In the meantime, Russian chemist Alexander Oparin, published a pioneering work in which he laid out his protocell theory on the origin of life. In his initial protocell model, Oparin took inspiration from Graham's description of colloids from 1861 as substances that usually give cloudy solutions and cannot pass through membranes. Oparin linked these properties to the protoplasm, and reasoned that precipitates of colloids form as clots or lumps of mucus or jelly, some of which have structural features that resemble the protoplasm. According to Oparin, protocells could therefore have formed by precipitation of colloids. In his later work, Oparin became more specific about his protocell model.
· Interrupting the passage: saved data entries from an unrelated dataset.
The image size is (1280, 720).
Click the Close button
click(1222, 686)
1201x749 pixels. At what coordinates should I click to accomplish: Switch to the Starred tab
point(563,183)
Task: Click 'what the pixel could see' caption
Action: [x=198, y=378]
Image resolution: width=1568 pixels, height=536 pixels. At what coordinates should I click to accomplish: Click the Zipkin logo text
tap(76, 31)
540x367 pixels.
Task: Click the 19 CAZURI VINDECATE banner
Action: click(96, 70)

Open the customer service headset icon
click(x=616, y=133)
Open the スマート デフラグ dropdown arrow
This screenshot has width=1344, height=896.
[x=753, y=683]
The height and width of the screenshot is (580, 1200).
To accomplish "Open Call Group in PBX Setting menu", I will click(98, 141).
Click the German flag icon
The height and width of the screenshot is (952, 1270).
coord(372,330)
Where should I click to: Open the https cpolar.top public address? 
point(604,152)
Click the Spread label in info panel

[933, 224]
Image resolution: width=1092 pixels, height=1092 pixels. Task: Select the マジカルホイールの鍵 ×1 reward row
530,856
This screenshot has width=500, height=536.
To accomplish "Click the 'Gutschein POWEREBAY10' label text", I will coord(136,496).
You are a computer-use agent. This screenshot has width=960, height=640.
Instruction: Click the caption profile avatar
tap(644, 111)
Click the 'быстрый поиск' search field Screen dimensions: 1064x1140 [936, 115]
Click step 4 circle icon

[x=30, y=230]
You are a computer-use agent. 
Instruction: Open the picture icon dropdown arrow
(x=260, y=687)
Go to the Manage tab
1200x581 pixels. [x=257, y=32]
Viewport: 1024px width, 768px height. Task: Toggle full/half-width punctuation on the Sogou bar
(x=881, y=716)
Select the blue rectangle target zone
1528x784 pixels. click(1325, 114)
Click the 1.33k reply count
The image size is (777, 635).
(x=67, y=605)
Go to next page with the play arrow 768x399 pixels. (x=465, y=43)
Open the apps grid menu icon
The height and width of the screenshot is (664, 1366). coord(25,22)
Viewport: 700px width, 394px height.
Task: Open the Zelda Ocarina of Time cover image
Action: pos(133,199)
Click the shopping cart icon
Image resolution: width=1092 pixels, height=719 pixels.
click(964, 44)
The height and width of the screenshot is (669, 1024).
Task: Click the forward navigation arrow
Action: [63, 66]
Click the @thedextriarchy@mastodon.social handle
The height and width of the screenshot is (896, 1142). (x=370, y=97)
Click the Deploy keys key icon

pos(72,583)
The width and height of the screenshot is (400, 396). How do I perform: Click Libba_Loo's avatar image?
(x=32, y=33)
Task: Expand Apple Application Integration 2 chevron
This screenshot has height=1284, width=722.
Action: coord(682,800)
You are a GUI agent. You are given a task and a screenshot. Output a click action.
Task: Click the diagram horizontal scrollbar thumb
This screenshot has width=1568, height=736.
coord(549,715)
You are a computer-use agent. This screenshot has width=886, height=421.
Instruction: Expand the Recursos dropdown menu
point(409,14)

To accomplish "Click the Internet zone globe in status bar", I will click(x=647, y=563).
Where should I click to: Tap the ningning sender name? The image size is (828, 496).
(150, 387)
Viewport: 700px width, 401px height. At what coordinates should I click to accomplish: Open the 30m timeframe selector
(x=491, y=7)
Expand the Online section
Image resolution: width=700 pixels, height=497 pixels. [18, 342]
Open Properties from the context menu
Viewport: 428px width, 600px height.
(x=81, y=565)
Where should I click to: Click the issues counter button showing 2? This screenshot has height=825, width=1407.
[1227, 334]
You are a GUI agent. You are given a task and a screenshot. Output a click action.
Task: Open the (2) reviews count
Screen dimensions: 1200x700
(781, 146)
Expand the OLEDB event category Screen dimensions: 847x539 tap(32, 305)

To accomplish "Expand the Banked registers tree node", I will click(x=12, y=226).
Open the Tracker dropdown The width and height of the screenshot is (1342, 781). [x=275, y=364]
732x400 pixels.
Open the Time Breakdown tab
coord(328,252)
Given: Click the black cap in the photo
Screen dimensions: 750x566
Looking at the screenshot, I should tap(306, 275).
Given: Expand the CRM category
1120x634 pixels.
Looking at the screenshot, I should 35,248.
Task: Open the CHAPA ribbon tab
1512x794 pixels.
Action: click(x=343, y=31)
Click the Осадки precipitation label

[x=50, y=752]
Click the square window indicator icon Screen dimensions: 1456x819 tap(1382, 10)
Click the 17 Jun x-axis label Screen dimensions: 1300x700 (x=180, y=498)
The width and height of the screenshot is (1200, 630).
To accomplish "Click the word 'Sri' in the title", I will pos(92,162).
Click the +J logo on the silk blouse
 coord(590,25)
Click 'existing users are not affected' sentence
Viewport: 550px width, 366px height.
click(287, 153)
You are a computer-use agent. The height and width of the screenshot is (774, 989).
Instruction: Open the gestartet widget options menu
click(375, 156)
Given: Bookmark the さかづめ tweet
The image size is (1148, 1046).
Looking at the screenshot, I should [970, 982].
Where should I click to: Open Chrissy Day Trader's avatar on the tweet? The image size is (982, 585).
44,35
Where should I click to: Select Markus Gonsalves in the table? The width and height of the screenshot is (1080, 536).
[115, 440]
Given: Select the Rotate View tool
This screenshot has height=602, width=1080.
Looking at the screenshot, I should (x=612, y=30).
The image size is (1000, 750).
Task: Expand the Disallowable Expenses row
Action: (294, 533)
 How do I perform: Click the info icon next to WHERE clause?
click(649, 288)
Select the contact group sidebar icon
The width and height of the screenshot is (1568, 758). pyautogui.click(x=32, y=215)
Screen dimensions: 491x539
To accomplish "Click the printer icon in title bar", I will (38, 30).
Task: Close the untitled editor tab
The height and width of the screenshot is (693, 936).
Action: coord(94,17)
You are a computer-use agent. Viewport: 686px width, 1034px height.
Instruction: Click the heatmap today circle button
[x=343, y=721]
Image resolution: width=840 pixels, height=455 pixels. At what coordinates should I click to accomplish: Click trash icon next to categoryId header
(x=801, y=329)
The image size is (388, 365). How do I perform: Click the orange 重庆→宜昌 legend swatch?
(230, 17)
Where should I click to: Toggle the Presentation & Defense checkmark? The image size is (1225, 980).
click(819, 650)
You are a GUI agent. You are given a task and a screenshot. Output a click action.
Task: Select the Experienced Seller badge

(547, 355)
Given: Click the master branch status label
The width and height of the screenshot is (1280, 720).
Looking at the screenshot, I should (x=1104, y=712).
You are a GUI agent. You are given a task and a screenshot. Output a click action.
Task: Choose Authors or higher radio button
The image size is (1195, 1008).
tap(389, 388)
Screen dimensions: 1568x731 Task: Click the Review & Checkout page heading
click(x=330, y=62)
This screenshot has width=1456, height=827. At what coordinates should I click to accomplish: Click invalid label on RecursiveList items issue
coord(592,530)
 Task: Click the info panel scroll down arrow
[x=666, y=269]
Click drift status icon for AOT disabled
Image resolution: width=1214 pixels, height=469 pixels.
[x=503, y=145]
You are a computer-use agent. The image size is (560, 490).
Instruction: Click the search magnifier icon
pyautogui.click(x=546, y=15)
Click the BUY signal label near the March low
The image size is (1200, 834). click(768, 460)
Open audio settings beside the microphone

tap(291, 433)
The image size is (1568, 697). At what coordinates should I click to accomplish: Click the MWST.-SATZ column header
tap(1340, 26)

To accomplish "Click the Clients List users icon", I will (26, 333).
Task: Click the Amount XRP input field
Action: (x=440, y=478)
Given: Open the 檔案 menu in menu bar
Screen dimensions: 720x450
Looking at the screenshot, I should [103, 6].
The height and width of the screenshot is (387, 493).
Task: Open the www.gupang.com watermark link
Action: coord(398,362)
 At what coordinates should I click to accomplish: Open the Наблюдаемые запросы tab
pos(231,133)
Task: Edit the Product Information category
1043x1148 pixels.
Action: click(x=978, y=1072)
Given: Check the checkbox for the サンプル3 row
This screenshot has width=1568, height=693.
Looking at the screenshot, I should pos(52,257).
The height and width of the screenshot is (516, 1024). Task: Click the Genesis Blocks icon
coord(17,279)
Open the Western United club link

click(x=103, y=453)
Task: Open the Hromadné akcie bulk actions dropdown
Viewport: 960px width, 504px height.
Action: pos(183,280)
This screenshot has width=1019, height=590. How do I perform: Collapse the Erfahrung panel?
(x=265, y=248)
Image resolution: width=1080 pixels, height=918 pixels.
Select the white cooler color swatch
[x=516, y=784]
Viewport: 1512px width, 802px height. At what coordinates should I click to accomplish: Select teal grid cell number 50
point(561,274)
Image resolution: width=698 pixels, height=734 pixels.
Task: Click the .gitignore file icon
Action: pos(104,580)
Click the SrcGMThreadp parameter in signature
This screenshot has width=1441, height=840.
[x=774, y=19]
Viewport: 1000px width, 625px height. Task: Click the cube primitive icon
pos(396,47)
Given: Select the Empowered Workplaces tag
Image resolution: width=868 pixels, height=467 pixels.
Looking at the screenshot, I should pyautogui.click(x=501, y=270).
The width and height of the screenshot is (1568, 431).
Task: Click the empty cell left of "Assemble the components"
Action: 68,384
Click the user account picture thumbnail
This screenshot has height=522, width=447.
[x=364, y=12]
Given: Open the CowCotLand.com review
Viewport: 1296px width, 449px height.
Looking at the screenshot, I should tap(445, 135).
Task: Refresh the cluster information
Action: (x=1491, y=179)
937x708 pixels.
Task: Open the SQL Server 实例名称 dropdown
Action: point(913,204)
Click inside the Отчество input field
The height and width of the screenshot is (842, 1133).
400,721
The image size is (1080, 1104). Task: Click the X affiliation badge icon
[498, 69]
He described the work of Bungenberg-de Jong on coacervates in his book from 1938, and postulated that the first protocells were coacervates.

Other researchers followed, and in the 1930s and 1940s various examples of coacervation were reported, by Bungenberg-de Jong, Oparin, Koets, Bank, Langmuir and others. In the 1950s and 1960s, focus shifted to a theoretical description of the phenomenon of (complex) coacervation. Voorn and Overbeek developed the first mean-field theory to describe coacervation. They estimated the total free energy of mixing as a sum of mixing entropy terms and mean-field electrostatic interactions in a Debye-Hückel approximation. Veis and Aranyi suggested to extend this model with an electrostatic aggregation step in which charge-paired symmetrical soluble aggregates are formed, followed by phase separation into liquid droplets.

In the decades after that, until about 2000, the scientific interest in coacervates had faded. Oparin's theory on the role of coacervates in the origin of life had been replaced by interest in the RNA world hypothesis. Renewed interest in coacervates originated as scientists recognized the relevance and versatility of the interactions that underlie complex coacervation in the natural fabrication of biological materials and in their self-assembly.

Since 2009, coacervates have become linked to membraneless organelles and there has been a renewed interest in coacervates as protocells.

== Coacervates hypothesis for the origin of life ==
Russian biochemist Aleksander Oparin and British biologist J.B.S. Haldane independently hypothesized in the 1920s that the first cells in early Earth's oceans could be, in essence, coacervate droplets. Haldane used the term primordial soup to refer to the dilute mixture of organic molecules that could have built up as a result of reactions between inorganic building blocks such as ammonia, carbon dioxide and water, in presence of UV light as an energy source. Oparin proposed that simple building blocks with increasing complexity could organize locally, or self-assemble, to form protocells with living properties. He performed experiments based on Bungenberg de Jong's colloidal aggregates (coacervates) to encapsulate proteinoids and enzymes within protocells. Work by chemists Sidney Fox, Kaoru Harada, Stanley Miller and Harold Urey further strengthened the theory that inorganic building blocks could increase in complexity and give rise to cell-like structures.

The Oparin-Haldane hypothesis established the foundations of research on the chemistry of abiogenesis, but the lipid-world and RNA-world scenarios have gained more attention since the 1980s with the work of Morowitz, Luisi and Szostak. However, recently, there has been a rising interest in coacervates as protocells, resonating with current findings that reactions too slow or unlikely in aqueous solutions can be significantly favored in such membraneless compartments.